▶ [Aufgabe 1]:
Beantworte anhand des Beitrags über die Dreigroschenoper die folgenden Fragen:
(a) In welchem Haus hatte die Dreigroschenoper gestern Premiere?
(b) In welcher Rolle ist Sona McDonald zu sehen?
(c) Wann hatte sie bereits für Aufregung gesorgt?
▶ [Aufgabe 2]: Gib aus dem Beitrag über die Dreigroschenoper den Abschnitt wortgetreu wieder, der mit „vor 3 Jahren“ beginnt und bis „war gestern dabei.“ reicht.

▶ [Textauszug]:

Richard Schmitz über die Dreigroschenoper an der Wiener Volksoper.

Richard Schmitz über die Dreigroschenoper an der Wiener Volksoper.

4 Minuten

Beschreibung

vor 3 Jahren

Die „Dreigroschenoper“ von Kurt Weill und
Bertholt Brecht hatte gestern in der Wiener Volksoper Premiere.
Sona McDonald in der Rolle des Macheath hatte
schon in der letzten Woche für  Aufregung gesorgt. Unser
Opernexperte Richard Schmitz war gestern dabei.

▶ [Bereitgestellte Daten]:
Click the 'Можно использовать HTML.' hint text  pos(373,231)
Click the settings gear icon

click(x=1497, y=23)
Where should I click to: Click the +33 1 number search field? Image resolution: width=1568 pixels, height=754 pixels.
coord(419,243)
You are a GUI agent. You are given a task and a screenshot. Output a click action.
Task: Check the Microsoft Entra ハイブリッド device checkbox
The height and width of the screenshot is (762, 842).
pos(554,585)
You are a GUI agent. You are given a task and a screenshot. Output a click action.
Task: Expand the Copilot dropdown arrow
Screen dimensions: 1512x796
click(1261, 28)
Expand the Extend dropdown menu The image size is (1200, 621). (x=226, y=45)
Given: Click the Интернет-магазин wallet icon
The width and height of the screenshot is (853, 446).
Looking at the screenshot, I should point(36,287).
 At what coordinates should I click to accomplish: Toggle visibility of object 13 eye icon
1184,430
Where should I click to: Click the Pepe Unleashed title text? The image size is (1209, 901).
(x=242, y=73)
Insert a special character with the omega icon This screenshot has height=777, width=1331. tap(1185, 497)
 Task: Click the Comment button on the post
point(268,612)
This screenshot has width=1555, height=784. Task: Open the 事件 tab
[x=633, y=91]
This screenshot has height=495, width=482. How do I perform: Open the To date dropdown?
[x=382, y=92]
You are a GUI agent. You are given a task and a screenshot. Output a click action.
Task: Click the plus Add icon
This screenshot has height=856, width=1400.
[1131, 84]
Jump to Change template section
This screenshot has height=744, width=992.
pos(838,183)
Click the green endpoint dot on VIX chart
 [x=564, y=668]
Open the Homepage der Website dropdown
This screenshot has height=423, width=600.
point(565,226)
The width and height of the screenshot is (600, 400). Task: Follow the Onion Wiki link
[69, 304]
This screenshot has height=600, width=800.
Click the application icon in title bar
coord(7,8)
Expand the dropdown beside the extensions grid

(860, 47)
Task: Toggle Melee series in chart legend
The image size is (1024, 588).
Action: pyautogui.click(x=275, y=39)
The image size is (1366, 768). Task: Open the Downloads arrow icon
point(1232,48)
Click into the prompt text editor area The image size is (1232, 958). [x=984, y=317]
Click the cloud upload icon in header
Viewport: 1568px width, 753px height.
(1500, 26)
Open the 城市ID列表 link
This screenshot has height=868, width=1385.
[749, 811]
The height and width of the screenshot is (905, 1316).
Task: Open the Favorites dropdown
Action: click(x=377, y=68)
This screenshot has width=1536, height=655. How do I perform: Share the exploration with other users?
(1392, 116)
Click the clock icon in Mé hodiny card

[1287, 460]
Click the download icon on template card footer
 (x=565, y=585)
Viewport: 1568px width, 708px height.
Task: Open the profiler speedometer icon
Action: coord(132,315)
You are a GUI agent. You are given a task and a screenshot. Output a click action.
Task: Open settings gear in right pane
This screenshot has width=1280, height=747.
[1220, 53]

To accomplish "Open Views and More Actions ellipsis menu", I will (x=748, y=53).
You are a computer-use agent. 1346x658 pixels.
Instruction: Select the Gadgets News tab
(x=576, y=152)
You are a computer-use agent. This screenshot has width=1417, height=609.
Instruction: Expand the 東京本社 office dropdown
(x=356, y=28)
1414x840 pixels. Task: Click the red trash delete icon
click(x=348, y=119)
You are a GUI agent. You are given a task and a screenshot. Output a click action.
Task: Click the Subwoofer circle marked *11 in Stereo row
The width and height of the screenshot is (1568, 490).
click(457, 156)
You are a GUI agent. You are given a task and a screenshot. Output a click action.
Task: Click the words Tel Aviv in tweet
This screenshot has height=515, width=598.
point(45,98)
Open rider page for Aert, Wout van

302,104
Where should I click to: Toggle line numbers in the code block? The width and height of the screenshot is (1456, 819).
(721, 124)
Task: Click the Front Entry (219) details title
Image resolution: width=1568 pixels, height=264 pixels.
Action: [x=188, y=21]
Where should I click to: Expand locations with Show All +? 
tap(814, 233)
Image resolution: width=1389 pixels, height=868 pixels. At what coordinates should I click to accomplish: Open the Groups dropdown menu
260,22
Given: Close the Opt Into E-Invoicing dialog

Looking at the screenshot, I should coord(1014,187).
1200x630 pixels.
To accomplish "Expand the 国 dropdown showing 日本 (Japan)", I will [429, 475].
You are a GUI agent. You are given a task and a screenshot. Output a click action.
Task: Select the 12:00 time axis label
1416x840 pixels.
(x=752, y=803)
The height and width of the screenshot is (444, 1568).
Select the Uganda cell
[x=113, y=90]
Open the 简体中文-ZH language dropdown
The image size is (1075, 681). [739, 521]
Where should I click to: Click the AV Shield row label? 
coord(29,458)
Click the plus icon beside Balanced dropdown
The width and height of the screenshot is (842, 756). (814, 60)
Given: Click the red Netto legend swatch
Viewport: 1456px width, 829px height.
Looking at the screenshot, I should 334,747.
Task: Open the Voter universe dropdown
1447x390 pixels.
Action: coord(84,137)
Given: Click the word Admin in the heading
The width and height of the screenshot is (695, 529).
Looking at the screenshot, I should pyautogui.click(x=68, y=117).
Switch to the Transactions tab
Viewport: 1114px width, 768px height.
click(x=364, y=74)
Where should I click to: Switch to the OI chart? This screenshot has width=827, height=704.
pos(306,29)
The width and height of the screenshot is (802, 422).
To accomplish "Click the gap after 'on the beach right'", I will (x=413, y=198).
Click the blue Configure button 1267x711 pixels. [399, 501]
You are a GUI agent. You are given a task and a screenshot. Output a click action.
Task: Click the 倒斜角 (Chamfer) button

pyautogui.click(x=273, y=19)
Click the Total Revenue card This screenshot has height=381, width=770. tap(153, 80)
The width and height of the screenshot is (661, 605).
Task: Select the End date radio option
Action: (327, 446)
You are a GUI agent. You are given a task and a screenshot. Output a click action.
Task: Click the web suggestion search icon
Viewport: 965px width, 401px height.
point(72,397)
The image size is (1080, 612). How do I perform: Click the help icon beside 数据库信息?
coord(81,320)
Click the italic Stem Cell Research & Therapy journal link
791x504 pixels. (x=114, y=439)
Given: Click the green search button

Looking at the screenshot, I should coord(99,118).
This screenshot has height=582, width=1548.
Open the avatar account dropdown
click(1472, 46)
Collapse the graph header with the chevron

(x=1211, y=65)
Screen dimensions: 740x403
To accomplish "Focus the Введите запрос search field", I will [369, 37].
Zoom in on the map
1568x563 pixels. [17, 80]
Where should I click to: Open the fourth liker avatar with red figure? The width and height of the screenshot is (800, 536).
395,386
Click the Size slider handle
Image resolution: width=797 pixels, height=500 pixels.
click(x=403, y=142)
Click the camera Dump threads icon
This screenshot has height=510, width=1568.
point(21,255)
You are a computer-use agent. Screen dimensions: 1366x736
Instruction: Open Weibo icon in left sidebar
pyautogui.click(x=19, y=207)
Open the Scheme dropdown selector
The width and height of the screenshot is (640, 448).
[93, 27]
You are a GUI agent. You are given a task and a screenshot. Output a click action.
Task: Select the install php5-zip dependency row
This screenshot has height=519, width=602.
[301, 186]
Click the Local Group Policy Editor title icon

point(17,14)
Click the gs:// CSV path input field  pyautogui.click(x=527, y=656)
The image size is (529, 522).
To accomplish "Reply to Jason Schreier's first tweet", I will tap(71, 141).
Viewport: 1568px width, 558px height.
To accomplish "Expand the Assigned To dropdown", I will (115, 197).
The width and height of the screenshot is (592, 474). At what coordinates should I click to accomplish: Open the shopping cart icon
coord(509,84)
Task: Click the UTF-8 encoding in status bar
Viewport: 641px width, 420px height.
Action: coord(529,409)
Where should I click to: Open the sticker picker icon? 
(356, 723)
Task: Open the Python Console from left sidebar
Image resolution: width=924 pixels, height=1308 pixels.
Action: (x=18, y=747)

▶ [Erwartete Ausgabe 1]:
(a) Die Dreigroschenoper hatte gestern in der Wiener Volksoper Premiere.
(b) Sona McDonald ist in der Rolle des Macheath zu sehen.
(c) Sie hatte schon in der letzten Woche für Aufregung gesorgt.

▶ [Erwartete Ausgabe 2]:
vor 3 Jahren

Die „Dreigroschenoper“ von Kurt Weill und
Bertholt Brecht hatte gestern in der Wiener Volksoper Premiere.
Sona McDonald in der Rolle des Macheath hatte
schon in der letzten Woche für  Aufregung gesorgt. Unser
Opernexperte Richard Schmitz war gestern dabei.